#### [Stated problem]
Please copy every line of the data below, keeping each one unchanged.
______
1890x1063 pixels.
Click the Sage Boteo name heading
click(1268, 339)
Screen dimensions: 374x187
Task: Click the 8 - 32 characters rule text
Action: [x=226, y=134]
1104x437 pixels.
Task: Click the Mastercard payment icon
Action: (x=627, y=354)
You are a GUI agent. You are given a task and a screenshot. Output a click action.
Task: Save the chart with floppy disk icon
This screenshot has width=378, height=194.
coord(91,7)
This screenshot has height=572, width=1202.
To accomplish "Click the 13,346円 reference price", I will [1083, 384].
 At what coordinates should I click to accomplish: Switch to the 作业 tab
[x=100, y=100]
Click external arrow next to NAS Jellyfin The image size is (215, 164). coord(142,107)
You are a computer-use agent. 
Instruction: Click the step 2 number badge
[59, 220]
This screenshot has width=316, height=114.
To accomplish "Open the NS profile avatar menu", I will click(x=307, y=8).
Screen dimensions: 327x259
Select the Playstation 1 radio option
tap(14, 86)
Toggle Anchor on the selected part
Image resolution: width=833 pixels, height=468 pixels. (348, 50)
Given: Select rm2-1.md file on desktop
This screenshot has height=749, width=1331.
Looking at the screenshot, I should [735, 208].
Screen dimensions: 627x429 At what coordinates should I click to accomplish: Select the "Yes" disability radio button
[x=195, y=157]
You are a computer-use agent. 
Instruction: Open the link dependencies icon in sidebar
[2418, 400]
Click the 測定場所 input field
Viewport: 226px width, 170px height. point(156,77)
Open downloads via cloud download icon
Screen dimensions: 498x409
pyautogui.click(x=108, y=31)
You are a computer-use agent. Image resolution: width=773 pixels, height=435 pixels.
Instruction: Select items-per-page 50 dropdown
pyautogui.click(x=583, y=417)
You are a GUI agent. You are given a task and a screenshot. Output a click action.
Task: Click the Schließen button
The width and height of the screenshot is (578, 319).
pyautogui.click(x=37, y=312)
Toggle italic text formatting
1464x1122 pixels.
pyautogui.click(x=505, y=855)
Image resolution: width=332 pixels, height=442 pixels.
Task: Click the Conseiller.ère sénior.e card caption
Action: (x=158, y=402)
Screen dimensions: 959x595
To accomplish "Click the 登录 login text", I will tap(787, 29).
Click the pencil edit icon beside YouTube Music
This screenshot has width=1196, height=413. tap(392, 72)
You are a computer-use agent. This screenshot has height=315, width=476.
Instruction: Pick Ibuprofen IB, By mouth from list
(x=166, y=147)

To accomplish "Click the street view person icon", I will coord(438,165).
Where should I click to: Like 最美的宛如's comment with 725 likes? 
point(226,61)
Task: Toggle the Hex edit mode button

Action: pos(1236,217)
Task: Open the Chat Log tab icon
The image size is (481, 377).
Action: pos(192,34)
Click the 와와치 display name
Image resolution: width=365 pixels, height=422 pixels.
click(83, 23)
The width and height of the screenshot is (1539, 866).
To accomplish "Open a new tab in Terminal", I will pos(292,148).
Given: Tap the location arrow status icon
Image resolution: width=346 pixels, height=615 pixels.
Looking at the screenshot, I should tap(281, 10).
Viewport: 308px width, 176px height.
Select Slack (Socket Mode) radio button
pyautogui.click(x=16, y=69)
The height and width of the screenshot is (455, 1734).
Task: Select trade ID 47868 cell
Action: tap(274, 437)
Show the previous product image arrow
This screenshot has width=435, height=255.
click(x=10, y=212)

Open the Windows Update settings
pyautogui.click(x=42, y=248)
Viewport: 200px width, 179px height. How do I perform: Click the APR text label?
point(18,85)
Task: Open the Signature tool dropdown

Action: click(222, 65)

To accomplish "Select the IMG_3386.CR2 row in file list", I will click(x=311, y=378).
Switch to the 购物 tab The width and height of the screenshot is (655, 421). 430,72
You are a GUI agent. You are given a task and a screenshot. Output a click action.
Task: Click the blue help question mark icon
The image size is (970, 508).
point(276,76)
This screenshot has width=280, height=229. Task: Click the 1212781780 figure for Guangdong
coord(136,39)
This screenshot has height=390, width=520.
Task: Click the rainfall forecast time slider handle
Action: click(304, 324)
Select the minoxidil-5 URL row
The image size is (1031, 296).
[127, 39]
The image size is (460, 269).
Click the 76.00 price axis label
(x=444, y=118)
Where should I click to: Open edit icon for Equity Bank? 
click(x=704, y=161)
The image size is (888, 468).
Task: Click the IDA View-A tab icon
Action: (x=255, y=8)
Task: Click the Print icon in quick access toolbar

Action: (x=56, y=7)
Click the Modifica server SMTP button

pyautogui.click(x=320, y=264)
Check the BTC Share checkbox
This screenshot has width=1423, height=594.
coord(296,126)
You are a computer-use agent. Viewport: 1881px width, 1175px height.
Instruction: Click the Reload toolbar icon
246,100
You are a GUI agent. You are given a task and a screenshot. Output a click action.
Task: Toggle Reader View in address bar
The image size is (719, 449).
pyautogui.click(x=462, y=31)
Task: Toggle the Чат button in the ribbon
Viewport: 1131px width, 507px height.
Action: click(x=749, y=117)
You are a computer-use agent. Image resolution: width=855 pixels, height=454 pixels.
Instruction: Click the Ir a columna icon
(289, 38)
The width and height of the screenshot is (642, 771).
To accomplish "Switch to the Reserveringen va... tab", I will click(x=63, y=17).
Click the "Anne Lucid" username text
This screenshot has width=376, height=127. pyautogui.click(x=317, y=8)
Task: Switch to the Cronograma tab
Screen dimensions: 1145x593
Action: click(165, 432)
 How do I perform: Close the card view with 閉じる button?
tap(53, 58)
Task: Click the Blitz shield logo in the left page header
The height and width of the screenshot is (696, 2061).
______
#### [Worked solution]
1890x1063 pixels.
Click the Sage Boteo name heading
click(1268, 339)
Screen dimensions: 374x187
Task: Click the 8 - 32 characters rule text
Action: [x=226, y=134]
1104x437 pixels.
Task: Click the Mastercard payment icon
Action: (x=627, y=354)
You are a GUI agent. You are given a task and a screenshot. Output a click action.
Task: Save the chart with floppy disk icon
This screenshot has width=378, height=194.
coord(91,7)
This screenshot has height=572, width=1202.
To accomplish "Click the 13,346円 reference price", I will [1083, 384].
 At what coordinates should I click to accomplish: Switch to the 作业 tab
[x=100, y=100]
Click external arrow next to NAS Jellyfin The image size is (215, 164). coord(142,107)
You are a computer-use agent. 
Instruction: Click the step 2 number badge
[59, 220]
This screenshot has width=316, height=114.
To accomplish "Open the NS profile avatar menu", I will click(x=307, y=8).
Screen dimensions: 327x259
Select the Playstation 1 radio option
tap(14, 86)
Toggle Anchor on the selected part
Image resolution: width=833 pixels, height=468 pixels. (348, 50)
Given: Select rm2-1.md file on desktop
This screenshot has height=749, width=1331.
Looking at the screenshot, I should [735, 208].
Screen dimensions: 627x429 At what coordinates should I click to accomplish: Select the "Yes" disability radio button
[x=195, y=157]
You are a computer-use agent. 
Instruction: Open the link dependencies icon in sidebar
[2418, 400]
Click the 測定場所 input field
Viewport: 226px width, 170px height. point(156,77)
Open downloads via cloud download icon
Screen dimensions: 498x409
pyautogui.click(x=108, y=31)
You are a computer-use agent. Image resolution: width=773 pixels, height=435 pixels.
Instruction: Select items-per-page 50 dropdown
pyautogui.click(x=583, y=417)
You are a GUI agent. You are given a task and a screenshot. Output a click action.
Task: Click the Schließen button
The width and height of the screenshot is (578, 319).
pyautogui.click(x=37, y=312)
Toggle italic text formatting
1464x1122 pixels.
pyautogui.click(x=505, y=855)
Image resolution: width=332 pixels, height=442 pixels.
Task: Click the Conseiller.ère sénior.e card caption
Action: (x=158, y=402)
Screen dimensions: 959x595
To accomplish "Click the 登录 login text", I will tap(787, 29).
Click the pencil edit icon beside YouTube Music
This screenshot has width=1196, height=413. tap(392, 72)
You are a computer-use agent. This screenshot has height=315, width=476.
Instruction: Pick Ibuprofen IB, By mouth from list
(x=166, y=147)

To accomplish "Click the street view person icon", I will coord(438,165).
Where should I click to: Like 最美的宛如's comment with 725 likes? 
point(226,61)
Task: Toggle the Hex edit mode button

Action: pos(1236,217)
Task: Open the Chat Log tab icon
The image size is (481, 377).
Action: pos(192,34)
Click the 와와치 display name
Image resolution: width=365 pixels, height=422 pixels.
click(83, 23)
The width and height of the screenshot is (1539, 866).
To accomplish "Open a new tab in Terminal", I will pos(292,148).
Given: Tap the location arrow status icon
Image resolution: width=346 pixels, height=615 pixels.
Looking at the screenshot, I should tap(281, 10).
Viewport: 308px width, 176px height.
Select Slack (Socket Mode) radio button
pyautogui.click(x=16, y=69)
The height and width of the screenshot is (455, 1734).
Task: Select trade ID 47868 cell
Action: tap(274, 437)
Show the previous product image arrow
This screenshot has width=435, height=255.
click(x=10, y=212)

Open the Windows Update settings
pyautogui.click(x=42, y=248)
Viewport: 200px width, 179px height. How do I perform: Click the APR text label?
point(18,85)
Task: Open the Signature tool dropdown

Action: click(222, 65)

To accomplish "Select the IMG_3386.CR2 row in file list", I will click(x=311, y=378).
Switch to the 购物 tab The width and height of the screenshot is (655, 421). 430,72
You are a GUI agent. You are given a task and a screenshot. Output a click action.
Task: Click the blue help question mark icon
The image size is (970, 508).
point(276,76)
This screenshot has width=280, height=229. Task: Click the 1212781780 figure for Guangdong
coord(136,39)
This screenshot has height=390, width=520.
Task: Click the rainfall forecast time slider handle
Action: click(304, 324)
Select the minoxidil-5 URL row
The image size is (1031, 296).
[127, 39]
The image size is (460, 269).
Click the 76.00 price axis label
(x=444, y=118)
Where should I click to: Open edit icon for Equity Bank? 
click(x=704, y=161)
The image size is (888, 468).
Task: Click the IDA View-A tab icon
Action: (x=255, y=8)
Task: Click the Print icon in quick access toolbar

Action: (x=56, y=7)
Click the Modifica server SMTP button

pyautogui.click(x=320, y=264)
Check the BTC Share checkbox
This screenshot has width=1423, height=594.
coord(296,126)
You are a computer-use agent. Viewport: 1881px width, 1175px height.
Instruction: Click the Reload toolbar icon
246,100
You are a GUI agent. You are given a task and a screenshot. Output a click action.
Task: Toggle Reader View in address bar
The image size is (719, 449).
pyautogui.click(x=462, y=31)
Task: Toggle the Чат button in the ribbon
Viewport: 1131px width, 507px height.
Action: click(x=749, y=117)
You are a computer-use agent. Image resolution: width=855 pixels, height=454 pixels.
Instruction: Click the Ir a columna icon
(289, 38)
The width and height of the screenshot is (642, 771).
To accomplish "Switch to the Reserveringen va... tab", I will click(x=63, y=17).
Click the "Anne Lucid" username text
This screenshot has width=376, height=127. pyautogui.click(x=317, y=8)
Task: Switch to the Cronograma tab
Screen dimensions: 1145x593
Action: click(165, 432)
 How do I perform: Close the card view with 閉じる button?
tap(53, 58)
Task: Click the Blitz shield logo in the left page header
The height and width of the screenshot is (696, 2061).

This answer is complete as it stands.